Given exercise | Pick out and copy every line in the records that contains the word "perform". Case counts.

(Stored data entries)
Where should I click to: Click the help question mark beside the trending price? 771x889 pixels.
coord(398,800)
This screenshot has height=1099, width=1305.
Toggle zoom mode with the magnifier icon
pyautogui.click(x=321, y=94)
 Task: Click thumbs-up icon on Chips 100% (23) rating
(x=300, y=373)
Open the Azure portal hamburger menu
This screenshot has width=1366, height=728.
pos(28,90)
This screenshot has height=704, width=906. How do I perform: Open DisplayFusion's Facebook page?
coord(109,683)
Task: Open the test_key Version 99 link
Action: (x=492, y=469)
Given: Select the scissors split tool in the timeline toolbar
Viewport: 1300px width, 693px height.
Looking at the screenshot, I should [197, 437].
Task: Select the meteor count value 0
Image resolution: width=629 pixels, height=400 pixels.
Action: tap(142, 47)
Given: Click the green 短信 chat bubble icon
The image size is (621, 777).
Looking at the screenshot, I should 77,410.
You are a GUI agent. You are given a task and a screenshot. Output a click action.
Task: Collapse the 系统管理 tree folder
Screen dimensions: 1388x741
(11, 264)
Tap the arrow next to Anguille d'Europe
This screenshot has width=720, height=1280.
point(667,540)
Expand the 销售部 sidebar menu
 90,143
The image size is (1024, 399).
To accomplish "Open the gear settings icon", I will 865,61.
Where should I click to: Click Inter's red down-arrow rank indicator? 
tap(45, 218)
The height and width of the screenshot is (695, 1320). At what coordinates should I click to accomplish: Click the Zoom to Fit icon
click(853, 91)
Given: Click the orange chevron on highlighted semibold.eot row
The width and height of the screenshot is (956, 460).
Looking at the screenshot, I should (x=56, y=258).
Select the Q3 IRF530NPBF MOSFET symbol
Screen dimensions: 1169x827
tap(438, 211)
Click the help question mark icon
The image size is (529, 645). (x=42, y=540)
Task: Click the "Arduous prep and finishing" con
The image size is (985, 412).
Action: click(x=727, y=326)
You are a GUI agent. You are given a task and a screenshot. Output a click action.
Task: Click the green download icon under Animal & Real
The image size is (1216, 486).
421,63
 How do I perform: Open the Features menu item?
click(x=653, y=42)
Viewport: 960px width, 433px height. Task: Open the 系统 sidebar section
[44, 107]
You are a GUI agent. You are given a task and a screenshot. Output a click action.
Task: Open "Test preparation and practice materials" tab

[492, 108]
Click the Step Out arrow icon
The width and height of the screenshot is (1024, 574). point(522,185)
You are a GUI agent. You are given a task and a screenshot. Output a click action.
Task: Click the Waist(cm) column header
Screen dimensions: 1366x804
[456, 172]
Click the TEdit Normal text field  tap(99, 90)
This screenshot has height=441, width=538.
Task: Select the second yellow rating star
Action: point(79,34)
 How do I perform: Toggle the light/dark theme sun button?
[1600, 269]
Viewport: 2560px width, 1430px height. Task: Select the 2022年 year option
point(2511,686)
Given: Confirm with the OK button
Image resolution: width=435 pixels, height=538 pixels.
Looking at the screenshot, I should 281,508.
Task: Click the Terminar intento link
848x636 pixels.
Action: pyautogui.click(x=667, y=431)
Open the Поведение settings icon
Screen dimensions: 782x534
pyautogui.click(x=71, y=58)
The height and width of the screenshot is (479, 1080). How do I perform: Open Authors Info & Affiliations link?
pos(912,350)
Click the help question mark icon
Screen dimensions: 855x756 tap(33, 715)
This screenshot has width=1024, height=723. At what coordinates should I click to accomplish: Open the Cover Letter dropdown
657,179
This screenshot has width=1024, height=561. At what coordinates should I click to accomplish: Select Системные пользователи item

Response to the task |
This screenshot has height=704, width=906. How do I perform: Open DisplayFusion's Facebook page?
 How do I perform: Open the Features menu item?
 How do I perform: Toggle the light/dark theme sun button?
The height and width of the screenshot is (479, 1080). How do I perform: Open Authors Info & Affiliations link?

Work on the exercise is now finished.